Or run directly from source:

PYTHONPATH=src:studio/backend/src \
RELAYNA_STUDIO_REDIS_URL=redis://localhost:6379/0 \
uv run python -m relayna_studio

The CLI entrypoint ultimately serves uvicorn relayna_studio.asgi:app.

Docker Run¶

Build:

docker build -f studio/backend/Dockerfile -t relayna-studio-backend .

Tag releases publish the backend image to GHCR as:

ghcr.io/sarattha/relayna-studio-backend

Run:

docker run --rm -p 8000:8000 \
  -e RELAYNA_STUDIO_REDIS_URL=redis://host.docker.internal:6379/0 \
  -e RELAYNA_STUDIO_CAPABILITY_REFRESH_ALLOWED_HOSTS=.svc.local,.cluster.local \
  relayna-studio-backend

The container defaults to:

host: 0.0.0.0
port: 8000

Service Registration And Backend Expectations¶

Each registered service record is anchored by:

service_id
name
base_url
environment
tags
auth_mode
optional log_config

Operational expectations:

service_id should remain stable across deploys
base_url must be reachable from the Studio backend, not merely from a developer browser
base_url must be http or https and must not include query strings, fragments, or user info
environment should be meaningful to operators, not incidental
auth_mode should reflect how the backend is expected to reach the service

Studio backend egress guardrails:

RELAYNA_STUDIO_CAPABILITY_REFRESH_ALLOWED_HOSTS filters allowed host suffixes for registered service URLs, Loki URLs, Prometheus URLs, and Tempo URLs
RELAYNA_STUDIO_CAPABILITY_REFRESH_ALLOWED_NETWORKS filters allowed literal IP networks
AKS service DNS should normally be allowed with host suffixes such as .svc.cluster.local
literal private IP targets are rejected unless their CIDR is explicitly listed in RELAYNA_STUDIO_CAPABILITY_REFRESH_ALLOWED_NETWORKS

If these are set too tightly, registration, refresh, federation, health, event pull-sync, or log queries can fail even when the service is otherwise healthy.

Loki `log_config` for AKS service/app/task views¶

Studio log queries are backend-driven. The browser never talks to Loki directly. Instead, each registered service may carry a log_config that tells the Studio backend how to query Loki for that service.

For the AKS deployment pattern introduced in the latest log-scoping feature, the intended mapping is:

one stable service label for the logical Relayna service
one app label for the concrete emitter or workload, such as API, worker, aggregator, or scaled-job pods
task IDs embedded in log line text when they are not available as Loki labels

Recommended registration shape:

{
  "service_id": "checker-service",
  "name": "Checker Service",
  "base_url": "http://checker-service-api.default.svc.cluster.local:8000",
  "environment": "prod-aks",
  "tags": ["checker", "aks"],
  "auth_mode": "internal_network",
  "log_config": {
    "provider": "loki",
    "base_url": "http://loki.default.svc.cluster.local:3100",
    "tenant_id": null,
    "service_selector_labels": {
      "service": "checker-service"
    },
    "source_label": "app",
    "task_match_mode": "contains",
    "task_match_template": "{task_id}",
    "task_id_label": null,
    "correlation_id_label": "correlation_id",
    "level_label": "level"
  }
}

Field-by-field guidance:

service_selector_labels
the base Loki selector for service-scoped reads
for AKS, this is usually { "service": "<logical-service-name>" }
source_label
the Loki label used to distinguish emitters inside one service scope
for AKS, this is usually "app"
════
▸ **REQUIRED WORK**: According to the Relayna Studio text, which operations can fail if the backend egress guardrails are set too tightly? List them all.

(Dataset excerpts)
════
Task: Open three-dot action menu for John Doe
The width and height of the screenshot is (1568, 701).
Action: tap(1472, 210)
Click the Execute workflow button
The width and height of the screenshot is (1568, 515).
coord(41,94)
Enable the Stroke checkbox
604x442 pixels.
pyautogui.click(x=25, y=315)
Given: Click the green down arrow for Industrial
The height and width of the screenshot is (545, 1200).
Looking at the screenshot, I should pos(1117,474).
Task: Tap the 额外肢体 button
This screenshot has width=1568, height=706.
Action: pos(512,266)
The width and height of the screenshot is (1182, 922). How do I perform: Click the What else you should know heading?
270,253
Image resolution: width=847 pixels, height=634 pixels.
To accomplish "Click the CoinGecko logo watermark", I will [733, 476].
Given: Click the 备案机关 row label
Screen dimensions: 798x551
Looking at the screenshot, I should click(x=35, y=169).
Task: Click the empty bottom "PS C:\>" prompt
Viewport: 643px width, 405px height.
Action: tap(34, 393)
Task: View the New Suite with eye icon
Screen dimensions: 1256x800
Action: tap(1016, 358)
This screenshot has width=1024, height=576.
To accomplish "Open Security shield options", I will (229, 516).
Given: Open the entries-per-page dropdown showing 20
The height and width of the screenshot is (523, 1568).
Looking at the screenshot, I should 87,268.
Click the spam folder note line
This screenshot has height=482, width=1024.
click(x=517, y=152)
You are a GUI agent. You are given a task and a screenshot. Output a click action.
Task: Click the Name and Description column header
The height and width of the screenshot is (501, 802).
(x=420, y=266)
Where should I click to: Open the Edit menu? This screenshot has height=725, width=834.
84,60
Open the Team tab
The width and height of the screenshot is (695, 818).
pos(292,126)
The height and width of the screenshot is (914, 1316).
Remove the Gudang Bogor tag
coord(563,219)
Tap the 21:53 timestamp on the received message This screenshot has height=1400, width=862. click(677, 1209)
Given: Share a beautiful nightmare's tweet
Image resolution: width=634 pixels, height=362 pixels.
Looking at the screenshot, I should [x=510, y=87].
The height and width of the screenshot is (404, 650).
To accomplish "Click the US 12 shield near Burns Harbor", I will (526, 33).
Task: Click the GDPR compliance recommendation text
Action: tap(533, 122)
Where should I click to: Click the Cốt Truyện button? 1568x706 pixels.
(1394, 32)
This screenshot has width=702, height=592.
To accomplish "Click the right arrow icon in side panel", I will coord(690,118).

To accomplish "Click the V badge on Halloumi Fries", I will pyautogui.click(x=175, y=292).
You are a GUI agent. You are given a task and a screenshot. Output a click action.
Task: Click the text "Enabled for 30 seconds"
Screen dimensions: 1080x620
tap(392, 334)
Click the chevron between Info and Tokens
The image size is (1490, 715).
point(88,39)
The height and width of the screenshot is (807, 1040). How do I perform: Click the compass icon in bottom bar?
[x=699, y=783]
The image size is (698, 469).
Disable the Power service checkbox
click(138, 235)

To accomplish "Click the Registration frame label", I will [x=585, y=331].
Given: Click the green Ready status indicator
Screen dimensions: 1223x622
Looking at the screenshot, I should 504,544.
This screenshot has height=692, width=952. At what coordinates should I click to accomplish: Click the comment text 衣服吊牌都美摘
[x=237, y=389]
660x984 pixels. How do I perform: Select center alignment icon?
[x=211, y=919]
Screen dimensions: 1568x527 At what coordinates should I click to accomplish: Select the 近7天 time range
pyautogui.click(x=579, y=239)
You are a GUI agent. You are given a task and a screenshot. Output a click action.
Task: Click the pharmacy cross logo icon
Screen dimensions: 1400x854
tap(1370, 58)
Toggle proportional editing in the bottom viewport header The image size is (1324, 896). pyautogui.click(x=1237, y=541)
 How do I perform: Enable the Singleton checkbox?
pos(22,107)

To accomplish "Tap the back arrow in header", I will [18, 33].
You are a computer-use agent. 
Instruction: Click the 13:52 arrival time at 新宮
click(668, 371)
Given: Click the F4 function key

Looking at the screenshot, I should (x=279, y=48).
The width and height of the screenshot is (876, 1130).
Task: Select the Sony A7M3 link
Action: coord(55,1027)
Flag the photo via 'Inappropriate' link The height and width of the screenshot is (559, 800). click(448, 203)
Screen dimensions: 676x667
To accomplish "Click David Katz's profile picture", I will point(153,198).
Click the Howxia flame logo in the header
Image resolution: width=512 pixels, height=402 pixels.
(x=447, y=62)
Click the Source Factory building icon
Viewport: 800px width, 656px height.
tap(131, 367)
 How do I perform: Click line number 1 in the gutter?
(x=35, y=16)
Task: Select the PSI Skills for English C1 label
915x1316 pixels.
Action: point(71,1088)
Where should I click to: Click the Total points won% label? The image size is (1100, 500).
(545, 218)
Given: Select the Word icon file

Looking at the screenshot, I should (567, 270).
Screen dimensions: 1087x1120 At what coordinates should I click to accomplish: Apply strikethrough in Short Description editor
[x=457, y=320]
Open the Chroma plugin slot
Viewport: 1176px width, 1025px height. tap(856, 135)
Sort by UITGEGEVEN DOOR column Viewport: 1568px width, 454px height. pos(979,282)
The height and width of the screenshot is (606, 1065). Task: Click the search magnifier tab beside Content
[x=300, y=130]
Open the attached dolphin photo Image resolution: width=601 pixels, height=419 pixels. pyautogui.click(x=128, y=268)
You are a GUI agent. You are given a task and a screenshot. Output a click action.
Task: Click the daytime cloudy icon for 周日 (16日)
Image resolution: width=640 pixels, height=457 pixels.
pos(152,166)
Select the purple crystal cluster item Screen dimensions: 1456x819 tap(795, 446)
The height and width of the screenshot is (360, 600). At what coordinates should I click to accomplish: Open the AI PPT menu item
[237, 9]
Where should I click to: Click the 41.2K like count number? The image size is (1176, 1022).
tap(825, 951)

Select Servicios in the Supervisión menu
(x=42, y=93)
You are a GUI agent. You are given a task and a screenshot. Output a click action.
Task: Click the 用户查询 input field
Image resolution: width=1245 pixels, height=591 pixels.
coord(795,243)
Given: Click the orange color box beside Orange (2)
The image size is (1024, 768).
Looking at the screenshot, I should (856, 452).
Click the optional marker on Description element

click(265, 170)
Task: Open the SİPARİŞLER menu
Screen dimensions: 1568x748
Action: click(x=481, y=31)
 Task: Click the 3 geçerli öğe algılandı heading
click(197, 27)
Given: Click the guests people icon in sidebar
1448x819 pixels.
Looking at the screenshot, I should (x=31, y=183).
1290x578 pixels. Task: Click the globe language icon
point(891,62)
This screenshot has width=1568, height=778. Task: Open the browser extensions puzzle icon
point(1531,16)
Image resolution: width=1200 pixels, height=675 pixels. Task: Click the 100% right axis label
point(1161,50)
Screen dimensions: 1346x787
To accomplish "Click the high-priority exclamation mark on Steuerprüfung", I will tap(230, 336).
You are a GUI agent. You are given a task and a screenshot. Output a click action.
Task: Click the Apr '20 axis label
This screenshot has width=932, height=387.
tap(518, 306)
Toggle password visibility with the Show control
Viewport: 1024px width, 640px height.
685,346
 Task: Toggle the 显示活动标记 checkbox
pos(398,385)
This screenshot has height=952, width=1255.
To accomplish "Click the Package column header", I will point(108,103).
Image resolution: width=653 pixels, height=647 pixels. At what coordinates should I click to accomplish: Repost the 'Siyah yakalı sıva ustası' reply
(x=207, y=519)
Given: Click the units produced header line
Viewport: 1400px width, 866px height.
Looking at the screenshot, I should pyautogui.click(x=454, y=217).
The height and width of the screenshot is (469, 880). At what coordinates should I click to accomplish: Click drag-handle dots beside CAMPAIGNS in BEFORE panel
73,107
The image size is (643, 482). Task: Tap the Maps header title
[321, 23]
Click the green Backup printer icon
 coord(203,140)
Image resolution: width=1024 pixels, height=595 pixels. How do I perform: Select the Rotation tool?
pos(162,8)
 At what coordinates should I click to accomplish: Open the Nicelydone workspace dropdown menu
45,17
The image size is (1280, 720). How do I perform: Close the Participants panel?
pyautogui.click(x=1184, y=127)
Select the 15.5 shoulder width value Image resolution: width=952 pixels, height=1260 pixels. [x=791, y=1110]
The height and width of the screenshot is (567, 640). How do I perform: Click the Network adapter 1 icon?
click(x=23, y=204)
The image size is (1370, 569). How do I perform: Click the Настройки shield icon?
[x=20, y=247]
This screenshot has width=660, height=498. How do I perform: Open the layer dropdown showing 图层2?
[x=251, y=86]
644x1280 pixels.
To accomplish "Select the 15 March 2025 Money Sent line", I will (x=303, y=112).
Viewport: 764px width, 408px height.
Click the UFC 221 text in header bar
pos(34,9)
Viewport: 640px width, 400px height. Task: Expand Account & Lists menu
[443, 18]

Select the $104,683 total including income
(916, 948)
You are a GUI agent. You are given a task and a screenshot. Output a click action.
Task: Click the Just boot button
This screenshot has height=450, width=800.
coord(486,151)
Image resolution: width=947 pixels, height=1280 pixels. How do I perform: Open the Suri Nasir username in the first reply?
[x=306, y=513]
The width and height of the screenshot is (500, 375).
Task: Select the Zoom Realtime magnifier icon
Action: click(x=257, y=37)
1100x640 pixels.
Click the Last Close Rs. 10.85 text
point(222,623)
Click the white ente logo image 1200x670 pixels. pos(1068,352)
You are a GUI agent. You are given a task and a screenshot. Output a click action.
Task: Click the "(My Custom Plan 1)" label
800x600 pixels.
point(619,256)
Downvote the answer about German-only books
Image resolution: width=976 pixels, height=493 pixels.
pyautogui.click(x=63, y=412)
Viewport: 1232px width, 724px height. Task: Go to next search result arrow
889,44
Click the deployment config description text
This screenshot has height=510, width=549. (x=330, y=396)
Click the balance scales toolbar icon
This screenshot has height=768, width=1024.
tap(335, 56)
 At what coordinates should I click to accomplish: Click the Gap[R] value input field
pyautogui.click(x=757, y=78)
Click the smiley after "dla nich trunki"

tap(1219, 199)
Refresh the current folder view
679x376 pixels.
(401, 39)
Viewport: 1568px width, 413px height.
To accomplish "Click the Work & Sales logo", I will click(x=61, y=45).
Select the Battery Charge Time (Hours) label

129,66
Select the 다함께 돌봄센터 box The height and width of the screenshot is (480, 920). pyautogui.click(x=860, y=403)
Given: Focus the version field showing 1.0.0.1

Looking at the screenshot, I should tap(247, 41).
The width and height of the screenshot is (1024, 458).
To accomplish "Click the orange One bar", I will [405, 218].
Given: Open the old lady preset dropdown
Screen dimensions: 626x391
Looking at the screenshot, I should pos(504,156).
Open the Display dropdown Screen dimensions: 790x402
════
▸ **EXERCISE RESULT**: Registration, refresh, federation, health, event pull-sync, and log queries.